Faculty, Staff and Student Publications

Language

English

Publication Date

1-1-2026

Journal

Clinical Ophthalmology

DOI

10.2147/OPTH.S545641

PMID

41891096

PMCID

PMC13016381

PubMedCentral® Posted Date

2-4-2026

PubMedCentral® Full Text Version

Author MSS

Abstract

Background: Research on metformin, sulfonylureas, and open-angle glaucoma risk in type 2 diabetes mellitus (T2DM) has yielded inconsistent findings. This study examined associations between hypoglycemic treatments and glaucoma diagnosis rates.

Methods: This retrospective cohort study analyzed electronic health records of newly diagnosed T2DM patients from the Merative™ Explorys® Therapeutic Dataset (2010-2022), comparing three groups: metformin monotherapy, sulfonylureas plus metformin combination, and untreated controls. Propensity score matching balanced demographics, glycemic control, body mass index, blood pressure, lipid levels, and comorbidities. Cox proportional hazards models calculated adjusted hazard ratios for incident glaucoma.

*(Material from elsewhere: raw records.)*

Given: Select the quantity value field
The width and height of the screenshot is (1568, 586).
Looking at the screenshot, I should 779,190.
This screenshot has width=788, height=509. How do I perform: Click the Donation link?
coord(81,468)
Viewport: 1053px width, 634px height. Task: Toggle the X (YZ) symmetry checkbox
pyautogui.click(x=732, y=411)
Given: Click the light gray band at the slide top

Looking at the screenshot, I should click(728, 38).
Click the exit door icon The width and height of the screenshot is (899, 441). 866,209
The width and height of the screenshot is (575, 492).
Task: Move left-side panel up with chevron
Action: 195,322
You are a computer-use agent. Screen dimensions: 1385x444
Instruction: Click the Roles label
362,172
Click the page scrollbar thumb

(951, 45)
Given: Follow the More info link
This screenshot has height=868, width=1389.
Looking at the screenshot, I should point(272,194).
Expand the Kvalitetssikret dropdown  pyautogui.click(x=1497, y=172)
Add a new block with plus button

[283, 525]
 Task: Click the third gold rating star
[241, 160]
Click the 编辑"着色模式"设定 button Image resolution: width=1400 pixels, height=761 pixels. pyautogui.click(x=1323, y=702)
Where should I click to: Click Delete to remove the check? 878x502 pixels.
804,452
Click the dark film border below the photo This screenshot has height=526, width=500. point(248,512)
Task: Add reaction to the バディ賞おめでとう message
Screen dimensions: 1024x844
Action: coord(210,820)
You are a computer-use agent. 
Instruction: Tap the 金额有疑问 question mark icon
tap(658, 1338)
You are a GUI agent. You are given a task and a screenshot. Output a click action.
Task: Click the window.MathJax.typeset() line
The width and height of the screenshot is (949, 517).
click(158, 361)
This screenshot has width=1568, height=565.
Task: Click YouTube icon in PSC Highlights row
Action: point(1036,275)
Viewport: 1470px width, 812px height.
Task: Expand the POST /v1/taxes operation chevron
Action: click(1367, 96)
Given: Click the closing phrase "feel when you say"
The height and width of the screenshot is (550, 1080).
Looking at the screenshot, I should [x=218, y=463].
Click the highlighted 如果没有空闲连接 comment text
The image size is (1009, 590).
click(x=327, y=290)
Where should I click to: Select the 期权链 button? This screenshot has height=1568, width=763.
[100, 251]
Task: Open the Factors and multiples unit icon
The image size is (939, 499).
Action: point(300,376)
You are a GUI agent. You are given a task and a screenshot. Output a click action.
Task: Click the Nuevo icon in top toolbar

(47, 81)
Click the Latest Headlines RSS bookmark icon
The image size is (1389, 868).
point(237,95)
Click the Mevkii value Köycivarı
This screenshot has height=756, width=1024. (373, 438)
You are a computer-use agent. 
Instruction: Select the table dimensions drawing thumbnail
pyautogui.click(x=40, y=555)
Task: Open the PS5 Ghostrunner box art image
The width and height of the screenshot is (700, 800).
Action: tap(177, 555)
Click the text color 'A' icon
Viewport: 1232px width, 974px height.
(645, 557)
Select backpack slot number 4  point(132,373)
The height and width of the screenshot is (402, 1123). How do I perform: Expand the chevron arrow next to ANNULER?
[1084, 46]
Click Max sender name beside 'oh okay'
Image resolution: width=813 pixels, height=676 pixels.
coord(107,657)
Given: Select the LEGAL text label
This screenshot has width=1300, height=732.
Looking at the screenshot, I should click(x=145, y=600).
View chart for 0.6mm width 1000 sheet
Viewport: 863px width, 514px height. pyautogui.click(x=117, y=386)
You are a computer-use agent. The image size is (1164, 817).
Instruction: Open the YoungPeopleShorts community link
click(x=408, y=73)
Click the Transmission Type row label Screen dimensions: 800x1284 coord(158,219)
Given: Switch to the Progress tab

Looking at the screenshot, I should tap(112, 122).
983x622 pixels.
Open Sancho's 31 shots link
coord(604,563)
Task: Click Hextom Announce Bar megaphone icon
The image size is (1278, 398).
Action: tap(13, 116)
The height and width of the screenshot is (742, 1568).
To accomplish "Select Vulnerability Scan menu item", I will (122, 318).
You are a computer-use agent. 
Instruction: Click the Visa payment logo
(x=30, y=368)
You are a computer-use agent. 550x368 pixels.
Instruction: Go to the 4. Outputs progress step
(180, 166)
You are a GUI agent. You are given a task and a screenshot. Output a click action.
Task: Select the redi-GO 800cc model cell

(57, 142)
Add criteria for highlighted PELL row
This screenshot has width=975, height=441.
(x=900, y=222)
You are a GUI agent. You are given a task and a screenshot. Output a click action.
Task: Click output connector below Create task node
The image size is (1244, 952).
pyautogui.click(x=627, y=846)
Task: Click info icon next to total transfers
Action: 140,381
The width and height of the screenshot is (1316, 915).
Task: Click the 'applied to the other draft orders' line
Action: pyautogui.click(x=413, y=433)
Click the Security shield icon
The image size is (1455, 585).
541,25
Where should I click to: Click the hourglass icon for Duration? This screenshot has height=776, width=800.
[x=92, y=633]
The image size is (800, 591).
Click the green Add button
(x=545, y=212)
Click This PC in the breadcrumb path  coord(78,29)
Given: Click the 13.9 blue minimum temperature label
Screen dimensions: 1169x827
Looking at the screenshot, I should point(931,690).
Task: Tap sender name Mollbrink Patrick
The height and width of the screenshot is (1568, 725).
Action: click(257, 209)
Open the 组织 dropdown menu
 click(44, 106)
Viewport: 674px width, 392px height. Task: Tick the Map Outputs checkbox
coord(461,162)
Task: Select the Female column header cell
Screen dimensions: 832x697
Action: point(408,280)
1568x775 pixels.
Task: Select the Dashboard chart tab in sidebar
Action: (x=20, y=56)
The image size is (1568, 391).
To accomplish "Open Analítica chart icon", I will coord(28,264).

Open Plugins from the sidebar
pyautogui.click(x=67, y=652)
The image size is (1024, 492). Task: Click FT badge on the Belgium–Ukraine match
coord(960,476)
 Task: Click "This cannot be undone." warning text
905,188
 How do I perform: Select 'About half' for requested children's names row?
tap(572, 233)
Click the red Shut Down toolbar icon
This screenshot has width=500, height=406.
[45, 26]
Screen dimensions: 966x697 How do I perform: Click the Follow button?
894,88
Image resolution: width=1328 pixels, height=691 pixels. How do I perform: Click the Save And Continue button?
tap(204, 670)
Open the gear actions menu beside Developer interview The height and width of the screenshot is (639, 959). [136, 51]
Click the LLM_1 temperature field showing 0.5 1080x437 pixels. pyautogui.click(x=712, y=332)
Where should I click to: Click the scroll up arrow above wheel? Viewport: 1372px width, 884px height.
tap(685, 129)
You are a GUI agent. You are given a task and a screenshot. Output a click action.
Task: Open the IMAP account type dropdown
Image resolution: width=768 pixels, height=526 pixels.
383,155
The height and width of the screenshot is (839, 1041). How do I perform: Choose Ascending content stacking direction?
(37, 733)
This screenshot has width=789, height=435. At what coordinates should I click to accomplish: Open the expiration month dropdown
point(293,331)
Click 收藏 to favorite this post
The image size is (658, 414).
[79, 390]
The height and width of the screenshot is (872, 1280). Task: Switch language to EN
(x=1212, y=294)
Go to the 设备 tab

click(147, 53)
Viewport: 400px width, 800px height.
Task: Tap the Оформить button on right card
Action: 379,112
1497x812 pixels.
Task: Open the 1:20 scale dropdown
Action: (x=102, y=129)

Results: After 1:1 propensity score matching, metformin monotherapy (N=100,387) showed a non-significant trend toward higher glaucoma diagnosis rates compared to matched controls (HR 1.106, 95% CI 1.014-1.207, p=0.023; adjusted HR 1.076, 95% CI 0.995-1.163, p=0.067). Patients receiving combination therapy with sulfonylureas and metformin (N=38,692) demonstrated statistically significantly higher glaucoma diagnosis rates relative to matched controls (HR 1.235, 95% CI 1.077-1.417, p=0.002; adjusted HR 1.194, 95% CI 1.075-1.326, p=0.001). Direct comparison between combination therapy and metformin monotherapy did not reach statistical significance (adjusted HR 1.084, 95% CI 0.973-1.207, p=0.144).

Conclusion: This observational study found associations between diabetes medications and increased glaucoma diagnosis rates but cannot establish causality. Multiple competing explanations exist: reverse causation (clinicians preferentially prescribing metformin to diabetic patients with emerging glaucoma based on prior protective literature), confounding by indication (sicker patients requiring medication having inherently higher glaucoma risk), and detection bias (differential surveillance patterns). The non-significant metformin monotherapy finding (p=0.067) aligns with recent meta-analyses showing no association. While the statistically significant combination therapy association warrants investigation, it should not be interpreted as definitive causation. Prospective studies controlling for disease severity, surveillance patterns, and treatment indication are needed to disentangle these explanations and inform clinical practice.